Pour comprendre l’intérêt du système, vous pouvez relire le guide sur le délestage dynamique sur une wallbox. C’est souvent une option plus utile qu’une borne pleine de fonctions connectées que personne ne regarde après deux semaines.
Un défaut électrique doit aussi être écarté
Il ne faut pas réduire toutes les coupures à un simple problème de puissance. Une borne qui déclenche une protection différentielle peut révéler un défaut d’isolement, un problème de terre, un câble abîmé, de l’humidité dans un boîtier extérieur ou une protection mal adaptée.
Là, il ne faut pas insister. Si la coupure revient plusieurs fois, si la borne est installée dehors, si le tableau est ancien ou si le déclenchement apparaît après une période de pluie, faites contrôler l’installation. Une recharge peut durer toute la nuit. Une anomalie qui semble mineure au départ peut devenir franchement problématique si elle est ignorée.
Le devis et la mise en service doivent aussi préciser la protection différentielle prévue pour la borne. Vous n’avez pas à choisir le type vous-même, mais vous pouvez demander pourquoi cette protection est installée.
Ce que l’installateur doit contrôler
Pour avancer proprement, préparez les informations utiles avant la visite. Notez l’heure des coupures, les appareils qui fonctionnaient, la puissance de charge réglée dans la voiture ou dans l’application, et la protection qui a sauté si vous pouvez l’identifier sans ouvrir le tableau.

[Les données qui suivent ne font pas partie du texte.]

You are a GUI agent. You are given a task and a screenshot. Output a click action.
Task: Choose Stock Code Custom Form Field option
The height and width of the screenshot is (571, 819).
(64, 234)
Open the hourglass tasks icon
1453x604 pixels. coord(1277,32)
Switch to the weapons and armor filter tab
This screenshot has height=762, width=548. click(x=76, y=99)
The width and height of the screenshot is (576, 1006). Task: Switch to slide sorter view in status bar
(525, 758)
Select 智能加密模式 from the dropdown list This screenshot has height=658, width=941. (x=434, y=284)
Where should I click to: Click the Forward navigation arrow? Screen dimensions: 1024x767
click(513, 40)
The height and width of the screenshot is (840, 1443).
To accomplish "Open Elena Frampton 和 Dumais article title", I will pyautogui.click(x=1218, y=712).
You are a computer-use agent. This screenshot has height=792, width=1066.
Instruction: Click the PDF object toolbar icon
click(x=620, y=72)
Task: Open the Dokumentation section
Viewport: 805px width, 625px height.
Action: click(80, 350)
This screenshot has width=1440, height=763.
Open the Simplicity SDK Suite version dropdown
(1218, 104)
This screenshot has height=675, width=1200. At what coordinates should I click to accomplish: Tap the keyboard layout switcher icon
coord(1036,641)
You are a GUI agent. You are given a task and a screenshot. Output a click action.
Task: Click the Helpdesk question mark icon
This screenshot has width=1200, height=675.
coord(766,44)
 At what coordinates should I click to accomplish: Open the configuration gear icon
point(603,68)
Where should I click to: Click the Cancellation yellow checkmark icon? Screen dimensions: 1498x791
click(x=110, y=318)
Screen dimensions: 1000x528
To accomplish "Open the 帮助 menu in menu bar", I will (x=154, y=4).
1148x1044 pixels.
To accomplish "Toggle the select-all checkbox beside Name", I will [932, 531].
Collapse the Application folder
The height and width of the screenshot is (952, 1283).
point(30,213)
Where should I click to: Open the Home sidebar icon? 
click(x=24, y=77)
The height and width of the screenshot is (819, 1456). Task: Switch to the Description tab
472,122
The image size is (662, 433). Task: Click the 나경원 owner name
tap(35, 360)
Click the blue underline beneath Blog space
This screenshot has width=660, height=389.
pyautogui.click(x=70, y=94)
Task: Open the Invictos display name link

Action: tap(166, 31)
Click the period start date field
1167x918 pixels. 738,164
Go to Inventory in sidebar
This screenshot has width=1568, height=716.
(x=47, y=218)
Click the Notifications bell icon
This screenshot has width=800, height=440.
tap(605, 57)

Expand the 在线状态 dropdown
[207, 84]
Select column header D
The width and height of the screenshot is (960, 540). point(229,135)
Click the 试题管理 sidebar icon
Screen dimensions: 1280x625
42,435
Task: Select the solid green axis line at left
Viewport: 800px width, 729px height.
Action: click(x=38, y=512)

Ensuite, l’installateur doit contrôler au minimum :
- la puissance souscrite et la puissance réellement disponible au logement ;
- le circuit dédié de la borne et son cheminement ;
- les protections au tableau, avec le disjoncteur et le différentiel adaptés ;
- la qualité de la terre et les mesures nécessaires ;
- le fonctionnement du délestage, s’il est prévu ;
- le comportement de la borne avec le véhicule branché.
Une simple baisse de puissance dans l’application peut parfois éviter les coupures, mais elle ne doit pas masquer un défaut. Si la borne faisait déjà disjoncter à faible puissance, ou si la protection différentielle tombe sans raison claire, il faut chercher plus loin.
Quand faut-il arrêter les essais ?
Si la borne déclenche une fois lors d’un pic de consommation, vous pouvez noter le contexte et demander un contrôle ou un réglage. Si elle déclenche plusieurs fois, si une odeur anormale apparaît, si le tableau chauffe, si la borne est humide ou si vous ne savez pas quelle protection tombe, arrêtez les tests et appelez un professionnel.
Le bon diagnostic évite souvent de remplacer la borne inutilement. Parfois, il faut simplement ajuster la puissance, corriger le délestage, revoir une protection ou reprendre un point de câblage. Mais la décision doit se prendre après vérification, pas après trois essais dans le noir.
Si votre installation disjoncte régulièrement pendant la recharge, le plus utile est de rassembler les symptômes et de demander un contrôle IRVE complet. Vous gagnerez du temps, et surtout vous éviterez de passer à côté d’un vrai problème électrique.